Haven't gone into the rabbit hole of VCF, but looks like https://github.com/gbouras13/pypolca/blob/b1d77e8e255e1cc5e2b4945bc57b34f4090a0927/src/pypolca/utils/report.py#L38C17-L38C61 is either catching the wrong ':' -separated field or it's currently unexpected that this field can have a list of values?

Unfortunately, I cannot take a deeper look into this myself right now, but at least, I wanted to let you know... Thanks and best regards

gbouras13 commented 11 months ago

Hi @oschwengers ,

Very interesting - have you tried POLCA (and does it work for that)?

I've tested pypolca on hundreds of samples (well at least via Hybracter) and never come across this.

I'm happy to have a look at this but I will need the reads and assembly - george.bouras@adelaide.edu.au would be best.

George

oschwengers commented 11 months ago

Hi, no, I haven't tried the original POLCA yet. Weird enough, a 2nd run finished w/o any error at all. As I cannot exclude any unrelated side effects, I'll close this for now. If I face this sort of error in a reproducible way, I'll re-open this issue.

Sorry, for the rash issue. Oliver

npbhavya commented 10 months ago

Running into an error

**return ctx.invoke(self.callback, **ctx.params)

File "/home/nala0006/miniconda3/envs/hybracter/lib/python3.12/site-packages/hybracter/workflow/conda/ac7d25bd198f954837b82286b3741471_/lib/python3.10/site-packages/click/$ return _callback(*args, **kwargs) File "/home/nala0006/miniconda3/envs/hybracter/lib/python3.12/site-packages/hybracter/workflow/conda/ac7d25bd198f954837b82286b3741471/lib/python3.10/site-packages/click/$ return f(get_currentcontext(), *args, **kwargs) File "/home/nala0006/miniconda3/envs/hybracter/lib/python3.12/site-packages/hybracter/workflow/conda/ac7d25bd198f954837b82286b3741471/lib/python3.10/site-packages/pypolc$ create_report(vcf, assembly_temp, reportfile) File "/home/nala0006/miniconda3/envs/hybracter/lib/python3.12/site-packages/hybracter/workflow/conda/ac7d25bd198f954837b82286b3741471/lib/python3.10/site-packages/pypolc$ if int(parts[3]) == 0 and int(parts[5]) > 1: ValueError: invalid literal for int() with base 10: '80,44' ================================================================================**

gbouras13 commented 10 months ago

Hi @oschwengers @npbhavya ,

This was definitely a bug in Pypolca after all.

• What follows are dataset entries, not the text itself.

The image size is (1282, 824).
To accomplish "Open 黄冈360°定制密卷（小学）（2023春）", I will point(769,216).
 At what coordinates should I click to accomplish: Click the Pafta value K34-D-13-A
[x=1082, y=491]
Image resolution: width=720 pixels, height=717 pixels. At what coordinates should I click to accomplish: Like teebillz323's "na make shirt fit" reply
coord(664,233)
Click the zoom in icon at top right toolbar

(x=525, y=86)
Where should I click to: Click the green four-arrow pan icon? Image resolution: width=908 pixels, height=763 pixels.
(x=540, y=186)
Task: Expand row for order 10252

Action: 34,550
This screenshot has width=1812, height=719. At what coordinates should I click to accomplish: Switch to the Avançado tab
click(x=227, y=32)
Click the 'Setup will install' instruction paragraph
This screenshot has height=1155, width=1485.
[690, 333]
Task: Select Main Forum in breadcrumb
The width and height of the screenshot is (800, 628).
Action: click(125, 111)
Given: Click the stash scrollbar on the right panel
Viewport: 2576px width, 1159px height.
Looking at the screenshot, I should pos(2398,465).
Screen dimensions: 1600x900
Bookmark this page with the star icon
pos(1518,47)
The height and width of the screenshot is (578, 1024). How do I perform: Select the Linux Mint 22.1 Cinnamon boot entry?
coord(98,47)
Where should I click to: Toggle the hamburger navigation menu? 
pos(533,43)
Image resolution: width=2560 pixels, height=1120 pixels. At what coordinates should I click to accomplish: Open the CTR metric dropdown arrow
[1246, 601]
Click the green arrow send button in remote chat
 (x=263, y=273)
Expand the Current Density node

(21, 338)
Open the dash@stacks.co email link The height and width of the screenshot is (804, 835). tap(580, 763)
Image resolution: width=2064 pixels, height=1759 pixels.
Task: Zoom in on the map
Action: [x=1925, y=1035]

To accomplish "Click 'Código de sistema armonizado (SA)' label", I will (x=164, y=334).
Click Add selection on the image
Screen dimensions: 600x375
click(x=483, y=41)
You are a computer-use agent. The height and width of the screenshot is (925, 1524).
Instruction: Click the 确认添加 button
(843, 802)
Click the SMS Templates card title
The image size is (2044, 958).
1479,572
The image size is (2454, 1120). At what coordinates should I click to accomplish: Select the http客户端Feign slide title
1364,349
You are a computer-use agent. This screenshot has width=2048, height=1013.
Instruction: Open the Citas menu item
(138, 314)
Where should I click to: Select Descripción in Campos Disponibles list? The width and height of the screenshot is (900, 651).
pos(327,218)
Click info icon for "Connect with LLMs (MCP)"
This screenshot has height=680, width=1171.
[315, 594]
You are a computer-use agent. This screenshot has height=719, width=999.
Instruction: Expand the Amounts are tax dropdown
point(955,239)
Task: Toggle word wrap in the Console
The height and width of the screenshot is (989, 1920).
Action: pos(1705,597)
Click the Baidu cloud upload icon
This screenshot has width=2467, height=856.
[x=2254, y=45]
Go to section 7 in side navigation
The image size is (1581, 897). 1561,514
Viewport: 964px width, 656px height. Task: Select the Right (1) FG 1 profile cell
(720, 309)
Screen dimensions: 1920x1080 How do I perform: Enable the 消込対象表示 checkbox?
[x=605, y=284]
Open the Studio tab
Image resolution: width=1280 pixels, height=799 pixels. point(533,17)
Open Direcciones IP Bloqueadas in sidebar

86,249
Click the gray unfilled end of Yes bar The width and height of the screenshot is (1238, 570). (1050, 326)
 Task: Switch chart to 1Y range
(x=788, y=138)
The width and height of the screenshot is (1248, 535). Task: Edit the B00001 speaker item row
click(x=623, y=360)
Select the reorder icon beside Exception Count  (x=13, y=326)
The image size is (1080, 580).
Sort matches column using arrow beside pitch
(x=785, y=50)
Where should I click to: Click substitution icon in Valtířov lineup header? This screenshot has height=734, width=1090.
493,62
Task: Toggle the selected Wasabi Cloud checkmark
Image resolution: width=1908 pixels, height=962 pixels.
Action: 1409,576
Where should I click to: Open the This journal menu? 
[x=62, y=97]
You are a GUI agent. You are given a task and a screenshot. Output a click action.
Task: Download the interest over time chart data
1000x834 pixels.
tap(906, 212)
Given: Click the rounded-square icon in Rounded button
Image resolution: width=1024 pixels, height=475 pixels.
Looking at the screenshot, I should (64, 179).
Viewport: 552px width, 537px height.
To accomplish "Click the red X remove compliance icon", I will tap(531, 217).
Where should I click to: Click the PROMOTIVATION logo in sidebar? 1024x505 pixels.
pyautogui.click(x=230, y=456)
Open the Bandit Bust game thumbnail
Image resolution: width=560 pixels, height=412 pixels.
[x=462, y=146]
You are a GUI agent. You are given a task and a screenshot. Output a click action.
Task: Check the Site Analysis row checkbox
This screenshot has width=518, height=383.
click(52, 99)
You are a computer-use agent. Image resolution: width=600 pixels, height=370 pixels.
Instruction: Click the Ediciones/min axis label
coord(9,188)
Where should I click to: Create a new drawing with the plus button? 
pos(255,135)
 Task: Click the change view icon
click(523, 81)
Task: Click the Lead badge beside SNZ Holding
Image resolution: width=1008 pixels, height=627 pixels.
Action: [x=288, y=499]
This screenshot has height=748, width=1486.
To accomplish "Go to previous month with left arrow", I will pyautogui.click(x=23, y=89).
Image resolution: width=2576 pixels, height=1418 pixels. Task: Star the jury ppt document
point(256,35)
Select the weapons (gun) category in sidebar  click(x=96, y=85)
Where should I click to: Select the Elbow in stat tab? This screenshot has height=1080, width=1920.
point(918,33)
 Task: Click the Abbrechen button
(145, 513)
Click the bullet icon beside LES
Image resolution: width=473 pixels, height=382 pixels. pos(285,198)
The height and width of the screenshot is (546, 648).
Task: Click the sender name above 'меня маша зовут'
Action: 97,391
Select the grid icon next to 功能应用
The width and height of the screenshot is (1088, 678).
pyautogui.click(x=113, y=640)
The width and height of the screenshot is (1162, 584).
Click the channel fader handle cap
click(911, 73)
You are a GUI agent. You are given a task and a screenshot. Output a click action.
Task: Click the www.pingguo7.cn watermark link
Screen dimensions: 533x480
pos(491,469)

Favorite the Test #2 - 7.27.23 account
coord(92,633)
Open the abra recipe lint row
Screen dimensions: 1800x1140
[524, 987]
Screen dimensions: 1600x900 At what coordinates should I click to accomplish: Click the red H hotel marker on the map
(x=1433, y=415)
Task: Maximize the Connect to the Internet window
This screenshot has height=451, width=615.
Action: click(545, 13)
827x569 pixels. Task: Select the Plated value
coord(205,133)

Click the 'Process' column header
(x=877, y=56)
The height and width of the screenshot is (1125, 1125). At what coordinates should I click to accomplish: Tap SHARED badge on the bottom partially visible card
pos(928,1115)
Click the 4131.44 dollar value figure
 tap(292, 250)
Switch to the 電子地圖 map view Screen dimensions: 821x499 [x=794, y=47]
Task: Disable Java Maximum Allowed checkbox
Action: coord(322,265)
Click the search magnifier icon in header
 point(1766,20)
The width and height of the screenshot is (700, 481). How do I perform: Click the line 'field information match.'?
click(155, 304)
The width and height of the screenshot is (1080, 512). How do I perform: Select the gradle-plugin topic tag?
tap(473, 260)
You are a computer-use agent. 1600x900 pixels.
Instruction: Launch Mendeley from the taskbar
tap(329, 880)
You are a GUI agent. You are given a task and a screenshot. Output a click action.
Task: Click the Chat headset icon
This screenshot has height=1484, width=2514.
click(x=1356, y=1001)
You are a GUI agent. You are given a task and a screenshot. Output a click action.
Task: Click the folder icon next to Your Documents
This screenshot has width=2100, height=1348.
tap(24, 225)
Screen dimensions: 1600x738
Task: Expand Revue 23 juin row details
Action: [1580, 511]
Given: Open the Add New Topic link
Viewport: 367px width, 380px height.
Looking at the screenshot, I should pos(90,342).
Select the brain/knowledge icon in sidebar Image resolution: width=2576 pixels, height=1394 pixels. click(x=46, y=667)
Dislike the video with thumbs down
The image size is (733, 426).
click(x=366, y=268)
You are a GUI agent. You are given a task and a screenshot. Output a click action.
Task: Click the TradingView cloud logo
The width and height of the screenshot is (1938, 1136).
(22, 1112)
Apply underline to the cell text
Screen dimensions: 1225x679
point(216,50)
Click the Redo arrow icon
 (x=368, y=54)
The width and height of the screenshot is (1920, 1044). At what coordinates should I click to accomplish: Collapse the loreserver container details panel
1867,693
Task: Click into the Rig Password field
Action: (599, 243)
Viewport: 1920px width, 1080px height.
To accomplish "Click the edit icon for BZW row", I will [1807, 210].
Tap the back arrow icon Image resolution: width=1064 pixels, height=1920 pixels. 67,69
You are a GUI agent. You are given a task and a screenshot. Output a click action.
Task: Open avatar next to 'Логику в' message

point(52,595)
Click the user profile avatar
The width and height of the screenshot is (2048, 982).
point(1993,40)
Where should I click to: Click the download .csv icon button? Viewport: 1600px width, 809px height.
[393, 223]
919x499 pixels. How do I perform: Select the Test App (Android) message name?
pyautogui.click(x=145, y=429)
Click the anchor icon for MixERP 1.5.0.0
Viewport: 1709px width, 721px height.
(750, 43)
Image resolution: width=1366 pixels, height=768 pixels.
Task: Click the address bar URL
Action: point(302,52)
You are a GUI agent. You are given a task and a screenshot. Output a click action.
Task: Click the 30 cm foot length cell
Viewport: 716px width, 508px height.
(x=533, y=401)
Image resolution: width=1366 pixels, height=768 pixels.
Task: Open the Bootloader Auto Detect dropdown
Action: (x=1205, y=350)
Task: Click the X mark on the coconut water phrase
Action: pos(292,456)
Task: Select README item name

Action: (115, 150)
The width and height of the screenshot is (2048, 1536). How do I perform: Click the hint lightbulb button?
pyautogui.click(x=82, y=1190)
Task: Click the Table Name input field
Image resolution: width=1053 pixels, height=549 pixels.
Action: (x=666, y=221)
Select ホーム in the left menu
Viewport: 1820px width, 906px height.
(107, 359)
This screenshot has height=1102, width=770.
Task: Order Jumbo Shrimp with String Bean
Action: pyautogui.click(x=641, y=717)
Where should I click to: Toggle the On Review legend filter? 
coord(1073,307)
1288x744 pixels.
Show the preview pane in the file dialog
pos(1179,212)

What happened is that in writing the final report, if a line in the VCF had multiple alleles, then parts[5] would be a non-integer like 80,44 and break line 38 in report.py

if int(parts[3]) == 0 and int(parts[5]) > 1:

I've added exception handling and it should be good to go now - please upgrade to v0.2.1.

George

oschwengers commented 10 months ago

Thanks @gbouras13 for taking care of this and for the quick fix! I'm very much looking forward to further test PyPOLCA.